_Excerpted text_:
▶

Late last year FotoZA, a gallery in the Mall of Rosebank in Johannesburg dedicated to photographic fine art, presented DriftArt by Markus Wörsdörfer – a fascinating exhibition formed from early morning walks on a beautiful tropical beach in Zanzibar.
DriftArt looked at what happens when a piece of clothing washes ashore. When the sun, sand, wind and water, the ebb and flow starts to play with it. Shaping it, moving it around, washing it, tearing it, bleaching it.
When man meets nature. When we keep our eyes open to even the smallest detail and let our imagination have free reign. Look from a distance or go in close, we all might see something different and our mind plays tricks on us.

◀

_Records supplied_:
▶

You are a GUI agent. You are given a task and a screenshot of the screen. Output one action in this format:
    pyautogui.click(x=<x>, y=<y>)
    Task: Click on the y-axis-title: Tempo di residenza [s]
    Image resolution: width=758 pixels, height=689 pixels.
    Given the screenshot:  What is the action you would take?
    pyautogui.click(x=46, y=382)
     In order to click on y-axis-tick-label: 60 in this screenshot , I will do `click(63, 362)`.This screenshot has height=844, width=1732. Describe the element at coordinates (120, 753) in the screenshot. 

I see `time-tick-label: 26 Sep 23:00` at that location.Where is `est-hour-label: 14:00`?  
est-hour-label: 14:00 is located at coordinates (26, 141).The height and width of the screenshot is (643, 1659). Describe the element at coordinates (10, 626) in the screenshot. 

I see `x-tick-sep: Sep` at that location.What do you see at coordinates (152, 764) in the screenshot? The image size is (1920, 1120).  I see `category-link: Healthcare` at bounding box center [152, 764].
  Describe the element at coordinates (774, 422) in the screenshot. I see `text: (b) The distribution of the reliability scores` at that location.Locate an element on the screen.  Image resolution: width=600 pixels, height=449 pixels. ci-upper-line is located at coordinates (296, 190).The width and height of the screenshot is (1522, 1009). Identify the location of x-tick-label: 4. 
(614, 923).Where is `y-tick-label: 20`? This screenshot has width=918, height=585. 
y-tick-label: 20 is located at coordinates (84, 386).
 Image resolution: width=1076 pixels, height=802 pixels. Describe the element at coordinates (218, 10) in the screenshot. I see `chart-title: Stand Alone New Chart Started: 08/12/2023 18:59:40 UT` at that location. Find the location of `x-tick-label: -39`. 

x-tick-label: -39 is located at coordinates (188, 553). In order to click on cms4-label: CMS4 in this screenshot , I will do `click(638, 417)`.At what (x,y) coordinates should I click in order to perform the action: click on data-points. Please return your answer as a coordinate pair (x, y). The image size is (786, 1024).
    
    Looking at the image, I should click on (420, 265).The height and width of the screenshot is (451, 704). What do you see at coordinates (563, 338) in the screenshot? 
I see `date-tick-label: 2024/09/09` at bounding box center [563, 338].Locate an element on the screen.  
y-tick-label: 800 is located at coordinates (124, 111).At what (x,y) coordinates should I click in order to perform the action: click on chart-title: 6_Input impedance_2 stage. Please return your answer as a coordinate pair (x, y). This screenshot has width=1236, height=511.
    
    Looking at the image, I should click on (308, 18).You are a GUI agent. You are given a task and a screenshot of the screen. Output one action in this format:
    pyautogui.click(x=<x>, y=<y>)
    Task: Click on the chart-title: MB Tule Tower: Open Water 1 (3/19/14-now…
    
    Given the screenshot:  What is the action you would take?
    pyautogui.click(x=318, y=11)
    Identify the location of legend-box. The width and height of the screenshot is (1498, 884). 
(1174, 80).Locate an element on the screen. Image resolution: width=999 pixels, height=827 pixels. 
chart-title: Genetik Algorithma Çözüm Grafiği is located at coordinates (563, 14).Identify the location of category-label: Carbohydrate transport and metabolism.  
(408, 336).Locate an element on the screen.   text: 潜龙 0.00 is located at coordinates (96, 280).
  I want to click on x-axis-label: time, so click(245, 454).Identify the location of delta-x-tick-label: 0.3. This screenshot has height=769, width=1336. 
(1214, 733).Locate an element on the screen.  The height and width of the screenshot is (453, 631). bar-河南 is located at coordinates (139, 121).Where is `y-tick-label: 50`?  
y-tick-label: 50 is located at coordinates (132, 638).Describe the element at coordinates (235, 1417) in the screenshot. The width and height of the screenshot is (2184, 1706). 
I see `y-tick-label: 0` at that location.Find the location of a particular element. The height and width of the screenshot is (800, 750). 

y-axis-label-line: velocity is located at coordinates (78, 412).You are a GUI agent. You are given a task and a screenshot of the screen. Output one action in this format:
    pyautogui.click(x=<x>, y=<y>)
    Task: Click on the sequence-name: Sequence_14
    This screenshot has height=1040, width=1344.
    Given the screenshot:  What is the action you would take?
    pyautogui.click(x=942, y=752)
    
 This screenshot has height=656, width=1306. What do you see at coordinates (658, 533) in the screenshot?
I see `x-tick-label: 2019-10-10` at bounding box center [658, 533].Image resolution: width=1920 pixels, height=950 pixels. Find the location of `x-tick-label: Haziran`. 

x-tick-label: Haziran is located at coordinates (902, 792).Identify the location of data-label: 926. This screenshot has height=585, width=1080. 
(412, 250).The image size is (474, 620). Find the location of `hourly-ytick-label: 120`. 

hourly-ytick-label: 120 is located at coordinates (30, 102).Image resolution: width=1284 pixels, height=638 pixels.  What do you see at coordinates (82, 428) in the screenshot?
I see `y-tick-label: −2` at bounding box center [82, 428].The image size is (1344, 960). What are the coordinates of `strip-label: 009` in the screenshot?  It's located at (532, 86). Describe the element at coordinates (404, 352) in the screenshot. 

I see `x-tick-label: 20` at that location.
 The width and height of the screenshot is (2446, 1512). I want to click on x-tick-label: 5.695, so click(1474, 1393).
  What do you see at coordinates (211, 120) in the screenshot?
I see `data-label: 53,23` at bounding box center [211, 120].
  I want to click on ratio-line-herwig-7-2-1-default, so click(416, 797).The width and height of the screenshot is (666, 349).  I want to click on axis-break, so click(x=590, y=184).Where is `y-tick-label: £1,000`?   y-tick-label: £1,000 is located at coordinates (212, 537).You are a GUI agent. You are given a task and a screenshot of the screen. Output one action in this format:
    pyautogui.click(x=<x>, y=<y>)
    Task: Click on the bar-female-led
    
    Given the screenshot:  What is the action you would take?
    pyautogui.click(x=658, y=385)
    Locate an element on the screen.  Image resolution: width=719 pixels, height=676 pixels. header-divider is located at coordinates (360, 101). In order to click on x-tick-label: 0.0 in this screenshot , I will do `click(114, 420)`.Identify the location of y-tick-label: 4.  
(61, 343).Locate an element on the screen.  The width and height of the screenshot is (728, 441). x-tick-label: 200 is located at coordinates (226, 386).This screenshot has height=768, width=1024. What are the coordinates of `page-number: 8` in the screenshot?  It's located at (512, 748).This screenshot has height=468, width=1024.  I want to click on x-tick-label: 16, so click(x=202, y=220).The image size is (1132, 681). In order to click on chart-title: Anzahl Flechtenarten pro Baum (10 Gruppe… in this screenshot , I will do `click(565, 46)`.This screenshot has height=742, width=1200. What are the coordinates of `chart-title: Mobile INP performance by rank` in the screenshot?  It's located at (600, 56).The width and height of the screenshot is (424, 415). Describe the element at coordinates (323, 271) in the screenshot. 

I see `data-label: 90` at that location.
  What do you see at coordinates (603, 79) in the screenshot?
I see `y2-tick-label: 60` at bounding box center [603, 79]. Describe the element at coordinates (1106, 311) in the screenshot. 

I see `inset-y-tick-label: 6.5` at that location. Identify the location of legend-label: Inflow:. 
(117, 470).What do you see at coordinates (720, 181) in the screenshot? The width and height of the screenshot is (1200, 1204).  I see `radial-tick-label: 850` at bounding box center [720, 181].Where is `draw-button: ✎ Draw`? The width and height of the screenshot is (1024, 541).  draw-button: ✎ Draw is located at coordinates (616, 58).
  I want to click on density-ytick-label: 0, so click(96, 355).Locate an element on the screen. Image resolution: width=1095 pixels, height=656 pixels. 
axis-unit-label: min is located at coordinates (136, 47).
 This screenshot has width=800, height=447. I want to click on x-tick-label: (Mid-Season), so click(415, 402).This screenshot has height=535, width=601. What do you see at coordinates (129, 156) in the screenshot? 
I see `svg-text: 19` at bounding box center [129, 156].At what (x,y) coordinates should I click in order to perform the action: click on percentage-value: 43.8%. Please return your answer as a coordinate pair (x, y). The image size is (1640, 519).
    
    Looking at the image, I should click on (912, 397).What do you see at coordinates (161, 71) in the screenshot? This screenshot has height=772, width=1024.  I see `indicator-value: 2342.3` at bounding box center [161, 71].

◀

_Assignment_:
Decide whether each statement agrees with the text on the DriftArt exhibition, answering yes or no and quoting the words of the text that decide it. 1. FotoZA is located in the Mall of Rosebank in Johannesburg. 2. The exhibition grew out of evening walks on a beach. 3. DriftArt examined what happens when driftwood washes ashore.

_Answer_:
1. Yes: "FotoZA, a gallery in the Mall of Rosebank in Johannesburg"
2. No: "formed from early morning walks on a beautiful tropical beach in Zanzibar"
3. No: "DriftArt looked at what happens when a piece of clothing washes ashore"